Lease operating expenses totaled approximately $9.3 million ($17.39 per BOE) for the nine-month period ended September 30, 2014 compared to approximately $4.4 million ($13.25 per BOE) for the nine-month period ended September 30, 2013. The increase in lease operating expenses per BOE from 2013 to 2014 is primarily due to extreme winter weather conditions, which negatively affected our production during the first quarter of 2014 and excessive rains during the second quarter, which prevented trucks from accessing our well sites to retrieve oil and caused us to shut in a number of wells lengthy periods of time, thus resulting in lower production for the periods and higher lease operating expense on a per BOE basis.

 

Production taxes totaled approximately $5.2 million and $3.3 million for the nine-month periods ended September 30, 2014 and 2013, respectively, which represented 11.3% and 11.1% of gross revenues for the periods. The statutory production tax rate for our North Dakota wells is 11.5%.

• Information provided:
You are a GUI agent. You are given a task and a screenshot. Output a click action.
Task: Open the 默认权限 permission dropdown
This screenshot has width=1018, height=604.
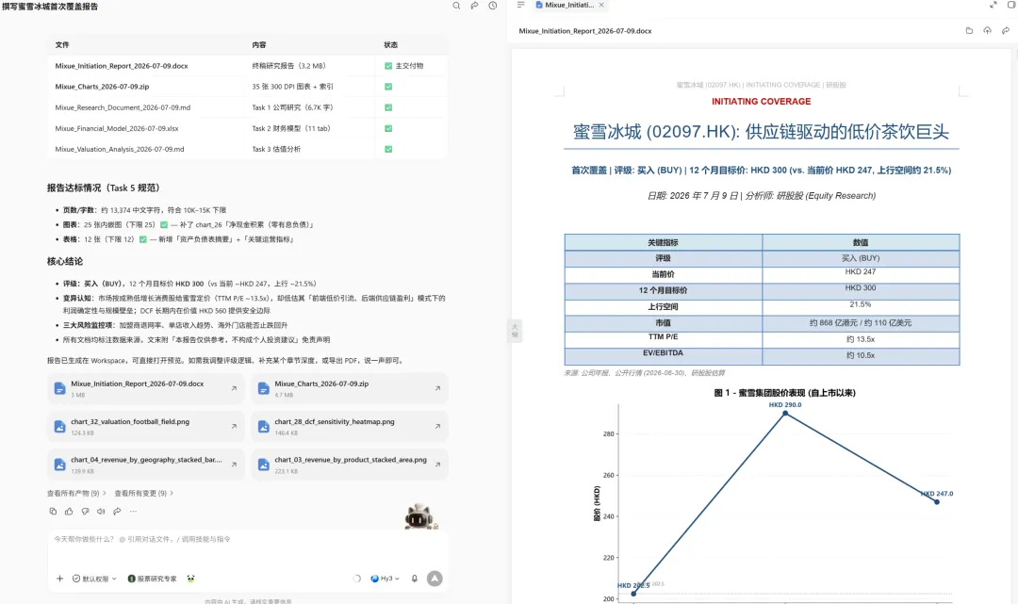(95, 579)
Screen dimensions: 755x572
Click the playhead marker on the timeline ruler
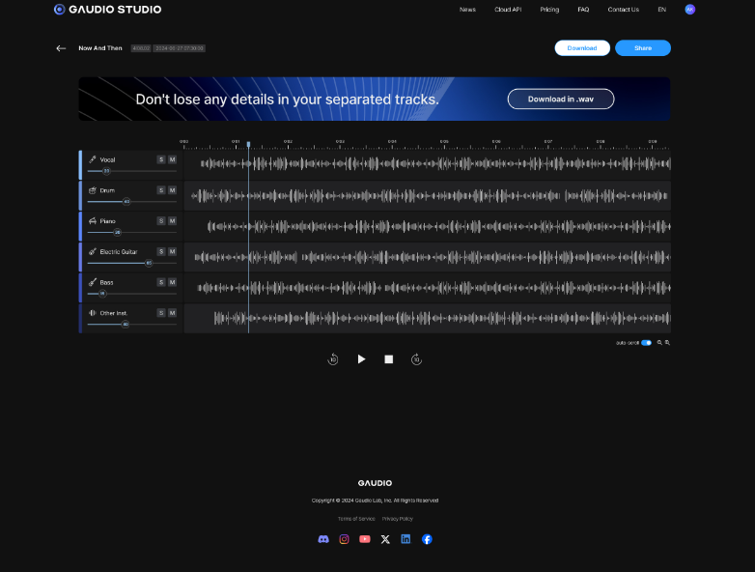[248, 144]
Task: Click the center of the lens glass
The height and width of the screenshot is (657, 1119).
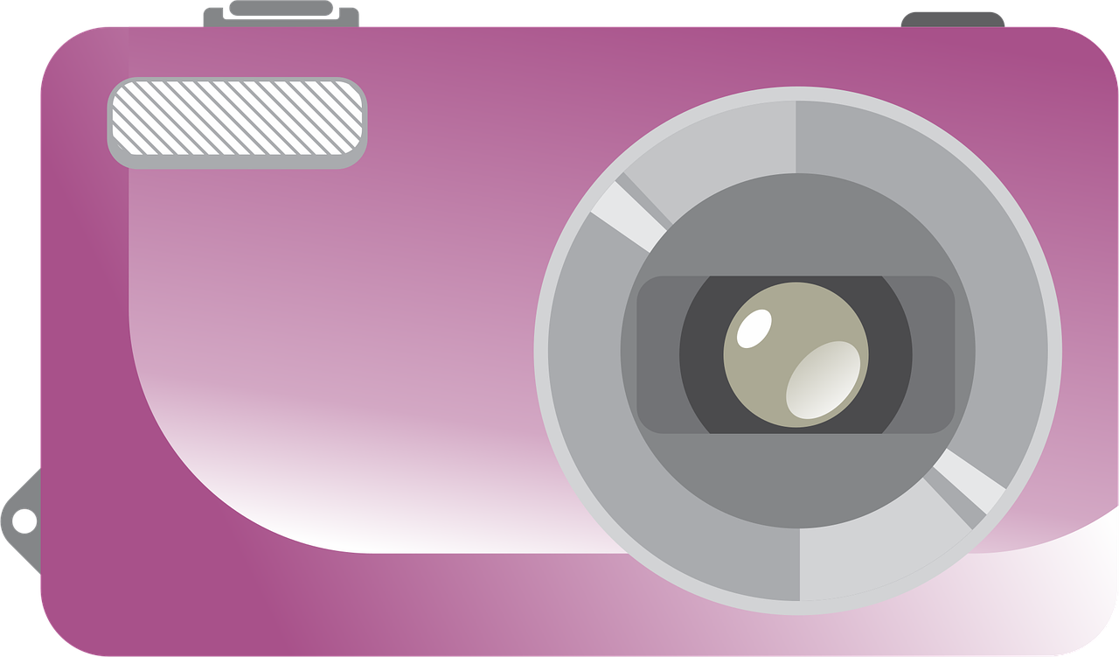Action: click(796, 354)
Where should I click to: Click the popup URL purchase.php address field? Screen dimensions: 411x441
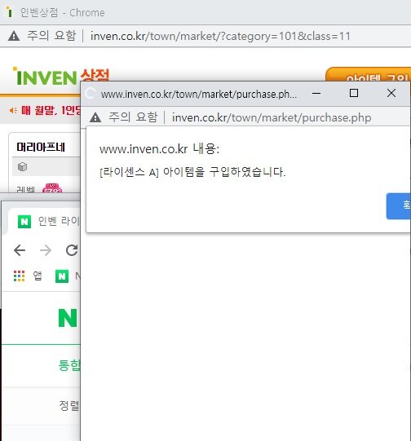(272, 117)
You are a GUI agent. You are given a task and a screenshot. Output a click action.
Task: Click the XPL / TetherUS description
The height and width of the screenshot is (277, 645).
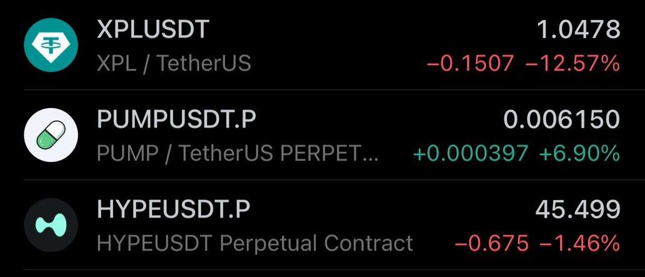[174, 63]
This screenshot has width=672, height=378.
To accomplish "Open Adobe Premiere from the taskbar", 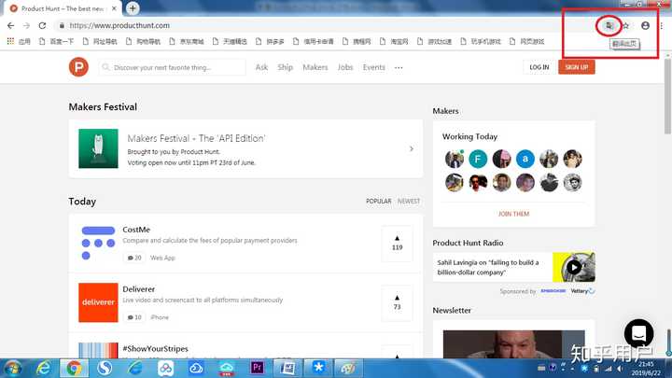I will pyautogui.click(x=259, y=368).
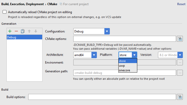Select the highlighted store option in list
This screenshot has width=187, height=105.
pyautogui.click(x=127, y=61)
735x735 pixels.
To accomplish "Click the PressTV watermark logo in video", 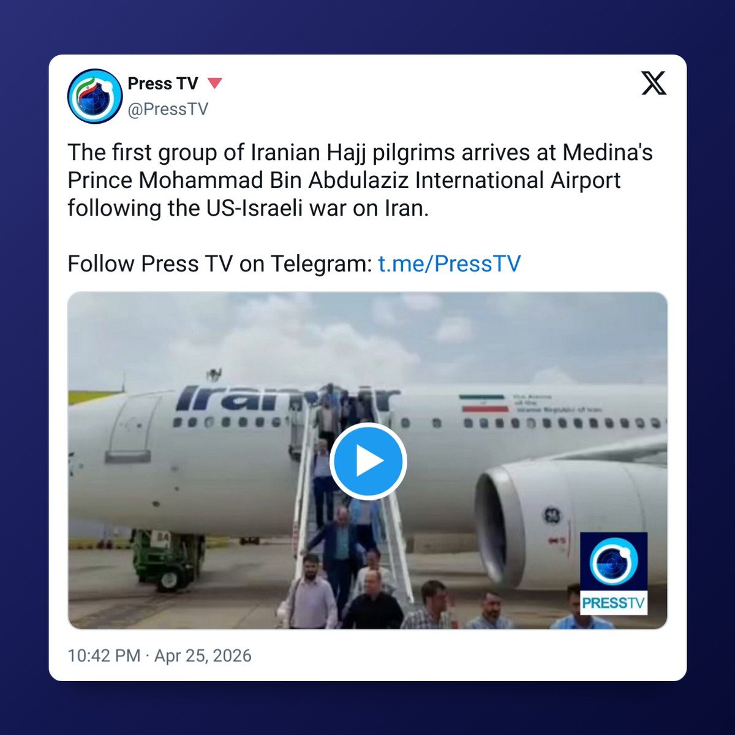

• Instructions to follow:
Answer from the expense text above:
1. What were lease operating expenses per BOE for the nine-month period ended September 30, 2014?
2. What percentage of gross revenues did production taxes represent for the nine-month period ended September 30, 2013?
3. What is the statutory production tax rate for the North Dakota wells?

• Solution to the problem:
1. $17.39 per BOE
2. 11.1%
3. 11.5%